Convert only the records starting with the line that contains "Task: Tap the wifi icon beside Fucvi" and going on through the line that contains "Action: click(22, 181)" into a numbered list, leaving out any blank lines.

— Begin DATASET —

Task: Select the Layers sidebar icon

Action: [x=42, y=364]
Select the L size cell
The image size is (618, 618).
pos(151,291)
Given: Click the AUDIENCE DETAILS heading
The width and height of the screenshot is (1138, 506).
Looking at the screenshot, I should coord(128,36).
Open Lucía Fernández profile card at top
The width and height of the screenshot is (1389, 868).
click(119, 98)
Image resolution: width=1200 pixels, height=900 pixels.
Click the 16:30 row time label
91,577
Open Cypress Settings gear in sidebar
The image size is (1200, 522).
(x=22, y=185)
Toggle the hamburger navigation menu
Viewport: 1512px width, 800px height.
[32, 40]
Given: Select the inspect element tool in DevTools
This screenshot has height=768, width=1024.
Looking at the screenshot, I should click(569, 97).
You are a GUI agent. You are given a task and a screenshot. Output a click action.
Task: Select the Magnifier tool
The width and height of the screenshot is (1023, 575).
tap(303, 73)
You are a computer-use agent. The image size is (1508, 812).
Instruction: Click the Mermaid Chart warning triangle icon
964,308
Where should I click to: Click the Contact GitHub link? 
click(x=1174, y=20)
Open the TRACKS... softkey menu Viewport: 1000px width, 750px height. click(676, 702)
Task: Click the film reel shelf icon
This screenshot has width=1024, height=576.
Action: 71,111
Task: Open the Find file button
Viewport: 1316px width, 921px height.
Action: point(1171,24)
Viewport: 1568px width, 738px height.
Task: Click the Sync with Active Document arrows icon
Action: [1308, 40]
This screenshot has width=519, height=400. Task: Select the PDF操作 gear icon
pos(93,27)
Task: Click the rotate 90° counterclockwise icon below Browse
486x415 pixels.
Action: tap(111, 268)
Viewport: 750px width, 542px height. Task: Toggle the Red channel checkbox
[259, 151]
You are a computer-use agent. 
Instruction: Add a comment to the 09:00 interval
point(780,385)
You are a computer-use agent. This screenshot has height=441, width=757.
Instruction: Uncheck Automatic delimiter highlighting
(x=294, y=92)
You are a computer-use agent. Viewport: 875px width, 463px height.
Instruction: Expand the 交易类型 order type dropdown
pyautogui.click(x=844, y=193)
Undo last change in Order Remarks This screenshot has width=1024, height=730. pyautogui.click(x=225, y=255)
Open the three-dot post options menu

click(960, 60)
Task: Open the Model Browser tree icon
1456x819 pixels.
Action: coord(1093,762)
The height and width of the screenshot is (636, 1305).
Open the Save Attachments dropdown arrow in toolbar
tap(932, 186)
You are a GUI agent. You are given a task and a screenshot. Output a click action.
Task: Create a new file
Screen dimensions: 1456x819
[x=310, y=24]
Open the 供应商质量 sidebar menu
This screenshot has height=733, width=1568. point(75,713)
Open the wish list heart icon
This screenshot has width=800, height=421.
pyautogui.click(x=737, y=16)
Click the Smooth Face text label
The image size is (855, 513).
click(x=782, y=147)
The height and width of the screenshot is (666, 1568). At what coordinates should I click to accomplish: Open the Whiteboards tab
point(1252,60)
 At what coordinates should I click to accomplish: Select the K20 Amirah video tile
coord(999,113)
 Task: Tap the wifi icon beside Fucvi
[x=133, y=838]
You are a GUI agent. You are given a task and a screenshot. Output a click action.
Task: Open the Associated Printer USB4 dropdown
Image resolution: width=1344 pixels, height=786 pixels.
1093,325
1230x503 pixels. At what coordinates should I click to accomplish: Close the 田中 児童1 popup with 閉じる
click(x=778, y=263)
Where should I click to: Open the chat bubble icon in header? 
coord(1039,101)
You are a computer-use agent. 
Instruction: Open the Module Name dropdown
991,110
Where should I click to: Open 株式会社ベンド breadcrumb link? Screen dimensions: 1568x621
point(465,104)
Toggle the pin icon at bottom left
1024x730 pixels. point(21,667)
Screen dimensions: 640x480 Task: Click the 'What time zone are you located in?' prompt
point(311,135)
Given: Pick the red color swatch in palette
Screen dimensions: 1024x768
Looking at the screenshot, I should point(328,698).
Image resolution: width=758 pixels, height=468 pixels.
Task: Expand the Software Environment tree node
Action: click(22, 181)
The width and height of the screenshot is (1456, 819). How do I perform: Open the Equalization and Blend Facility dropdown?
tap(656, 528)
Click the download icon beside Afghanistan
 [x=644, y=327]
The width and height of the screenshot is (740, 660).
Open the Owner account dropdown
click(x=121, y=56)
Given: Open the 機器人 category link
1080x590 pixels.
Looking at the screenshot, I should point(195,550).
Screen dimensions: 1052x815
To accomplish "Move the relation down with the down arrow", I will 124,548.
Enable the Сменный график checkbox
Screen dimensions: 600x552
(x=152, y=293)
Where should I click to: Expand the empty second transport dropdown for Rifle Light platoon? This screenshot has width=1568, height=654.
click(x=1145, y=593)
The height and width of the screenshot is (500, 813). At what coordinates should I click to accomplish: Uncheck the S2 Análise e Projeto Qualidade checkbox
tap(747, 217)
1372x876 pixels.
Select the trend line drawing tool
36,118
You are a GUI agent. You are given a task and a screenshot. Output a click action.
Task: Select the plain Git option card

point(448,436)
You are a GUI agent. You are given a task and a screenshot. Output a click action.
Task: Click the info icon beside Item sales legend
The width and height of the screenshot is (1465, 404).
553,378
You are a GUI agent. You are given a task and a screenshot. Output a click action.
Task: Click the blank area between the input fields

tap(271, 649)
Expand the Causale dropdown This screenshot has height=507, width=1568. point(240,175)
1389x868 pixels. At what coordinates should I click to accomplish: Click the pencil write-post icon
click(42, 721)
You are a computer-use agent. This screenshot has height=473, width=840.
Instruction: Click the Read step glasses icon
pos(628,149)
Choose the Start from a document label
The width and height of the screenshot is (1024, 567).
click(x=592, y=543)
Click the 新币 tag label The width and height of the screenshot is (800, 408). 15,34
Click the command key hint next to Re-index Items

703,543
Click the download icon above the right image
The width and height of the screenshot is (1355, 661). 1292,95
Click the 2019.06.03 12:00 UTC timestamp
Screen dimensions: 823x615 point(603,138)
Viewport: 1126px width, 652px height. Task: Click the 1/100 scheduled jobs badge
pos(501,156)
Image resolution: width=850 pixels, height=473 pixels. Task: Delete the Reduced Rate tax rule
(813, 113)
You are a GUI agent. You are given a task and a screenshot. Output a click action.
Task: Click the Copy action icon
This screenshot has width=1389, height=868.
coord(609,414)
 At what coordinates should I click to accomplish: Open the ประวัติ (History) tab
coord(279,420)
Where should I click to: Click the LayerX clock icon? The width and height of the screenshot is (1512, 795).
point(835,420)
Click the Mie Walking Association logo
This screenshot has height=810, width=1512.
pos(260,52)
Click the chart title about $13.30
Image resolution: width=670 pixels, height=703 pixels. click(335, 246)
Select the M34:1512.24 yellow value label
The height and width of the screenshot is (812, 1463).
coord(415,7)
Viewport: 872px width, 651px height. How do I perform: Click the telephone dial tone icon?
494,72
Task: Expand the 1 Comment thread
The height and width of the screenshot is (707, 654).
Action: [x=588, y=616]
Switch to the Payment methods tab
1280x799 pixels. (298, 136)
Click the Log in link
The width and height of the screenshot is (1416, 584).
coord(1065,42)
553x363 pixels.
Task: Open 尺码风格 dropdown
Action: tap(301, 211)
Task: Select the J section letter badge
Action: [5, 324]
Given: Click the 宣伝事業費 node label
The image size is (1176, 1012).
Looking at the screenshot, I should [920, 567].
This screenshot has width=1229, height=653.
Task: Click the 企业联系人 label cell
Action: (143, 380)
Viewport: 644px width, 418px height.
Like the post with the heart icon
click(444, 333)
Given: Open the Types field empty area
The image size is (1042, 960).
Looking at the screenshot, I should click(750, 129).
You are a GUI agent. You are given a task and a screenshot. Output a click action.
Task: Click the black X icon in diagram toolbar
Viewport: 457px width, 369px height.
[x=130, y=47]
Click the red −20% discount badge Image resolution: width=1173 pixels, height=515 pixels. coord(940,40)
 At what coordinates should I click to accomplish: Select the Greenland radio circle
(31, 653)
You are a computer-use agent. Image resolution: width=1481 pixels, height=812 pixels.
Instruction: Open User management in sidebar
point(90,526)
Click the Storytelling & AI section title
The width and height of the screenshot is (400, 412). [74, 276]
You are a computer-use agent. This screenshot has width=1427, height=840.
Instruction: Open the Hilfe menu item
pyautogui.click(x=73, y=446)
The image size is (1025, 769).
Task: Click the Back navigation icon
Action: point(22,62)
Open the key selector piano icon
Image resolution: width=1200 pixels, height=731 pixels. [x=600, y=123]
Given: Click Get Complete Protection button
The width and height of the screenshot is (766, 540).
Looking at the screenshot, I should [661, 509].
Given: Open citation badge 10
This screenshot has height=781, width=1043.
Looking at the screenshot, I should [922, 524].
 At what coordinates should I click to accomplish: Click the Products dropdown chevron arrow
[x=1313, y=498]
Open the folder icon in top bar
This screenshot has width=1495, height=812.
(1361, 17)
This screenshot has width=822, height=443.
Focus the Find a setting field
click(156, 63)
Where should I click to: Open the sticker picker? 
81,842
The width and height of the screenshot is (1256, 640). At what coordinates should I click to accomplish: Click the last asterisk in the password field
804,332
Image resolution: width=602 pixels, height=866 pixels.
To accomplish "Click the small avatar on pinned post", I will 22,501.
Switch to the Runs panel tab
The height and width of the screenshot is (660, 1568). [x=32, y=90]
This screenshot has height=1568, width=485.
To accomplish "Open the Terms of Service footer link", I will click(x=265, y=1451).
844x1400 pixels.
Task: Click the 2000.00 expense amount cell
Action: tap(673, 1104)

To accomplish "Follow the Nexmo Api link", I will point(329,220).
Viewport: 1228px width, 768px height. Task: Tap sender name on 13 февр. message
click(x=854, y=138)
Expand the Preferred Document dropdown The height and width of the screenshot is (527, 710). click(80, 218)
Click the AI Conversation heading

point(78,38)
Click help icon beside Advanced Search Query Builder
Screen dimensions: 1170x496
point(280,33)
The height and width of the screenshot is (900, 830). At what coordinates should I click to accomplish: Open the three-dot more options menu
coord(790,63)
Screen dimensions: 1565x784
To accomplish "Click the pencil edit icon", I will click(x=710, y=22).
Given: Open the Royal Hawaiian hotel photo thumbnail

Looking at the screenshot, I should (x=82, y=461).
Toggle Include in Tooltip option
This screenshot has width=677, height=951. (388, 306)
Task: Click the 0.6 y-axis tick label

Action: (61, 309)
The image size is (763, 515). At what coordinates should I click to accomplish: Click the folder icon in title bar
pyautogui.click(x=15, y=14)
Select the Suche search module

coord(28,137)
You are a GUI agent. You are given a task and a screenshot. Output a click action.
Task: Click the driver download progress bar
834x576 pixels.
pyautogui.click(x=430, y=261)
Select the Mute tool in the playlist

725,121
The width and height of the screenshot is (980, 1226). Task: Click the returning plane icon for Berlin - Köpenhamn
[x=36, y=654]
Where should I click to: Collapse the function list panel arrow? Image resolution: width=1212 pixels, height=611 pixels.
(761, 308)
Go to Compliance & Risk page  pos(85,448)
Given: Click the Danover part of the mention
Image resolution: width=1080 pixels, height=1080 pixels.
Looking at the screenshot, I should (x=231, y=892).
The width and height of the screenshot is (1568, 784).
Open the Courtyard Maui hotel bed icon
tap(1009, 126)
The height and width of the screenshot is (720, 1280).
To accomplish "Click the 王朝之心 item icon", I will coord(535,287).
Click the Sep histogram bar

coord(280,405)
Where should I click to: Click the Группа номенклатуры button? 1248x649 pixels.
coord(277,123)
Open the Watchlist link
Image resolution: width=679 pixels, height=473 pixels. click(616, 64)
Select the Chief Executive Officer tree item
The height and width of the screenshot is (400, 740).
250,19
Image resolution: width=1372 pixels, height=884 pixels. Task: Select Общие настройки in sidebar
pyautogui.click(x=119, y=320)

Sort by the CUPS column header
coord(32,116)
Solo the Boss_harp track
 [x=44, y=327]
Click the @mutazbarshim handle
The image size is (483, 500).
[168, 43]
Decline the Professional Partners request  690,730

— End DATASET —

* [RESULT]:
1.  Task: Tap the wifi icon beside Fucvi
2. [x=133, y=838]
3. You are a GUI agent. You are given a task and a screenshot. Output a click action.
4. Task: Open the Associated Printer USB4 dropdown
5. Image resolution: width=1344 pixels, height=786 pixels.
6. 1093,325
7. 1230x503 pixels. At what coordinates should I click to accomplish: Close the 田中 児童1 popup with 閉じる
8. click(x=778, y=263)
9. Where should I click to: Open the chat bubble icon in header? 
10. coord(1039,101)
11. You are a computer-use agent. 
12. Instruction: Open the Module Name dropdown
13. 991,110
14. Where should I click to: Open 株式会社ベンド breadcrumb link? Screen dimensions: 1568x621
15. point(465,104)
16. Toggle the pin icon at bottom left
17. 1024x730 pixels. point(21,667)
18. Screen dimensions: 640x480 Task: Click the 'What time zone are you located in?' prompt
19. point(311,135)
20. Given: Pick the red color swatch in palette
21. Screen dimensions: 1024x768
22. Looking at the screenshot, I should point(328,698).
23. Image resolution: width=758 pixels, height=468 pixels.
24. Task: Expand the Software Environment tree node
25. Action: click(22, 181)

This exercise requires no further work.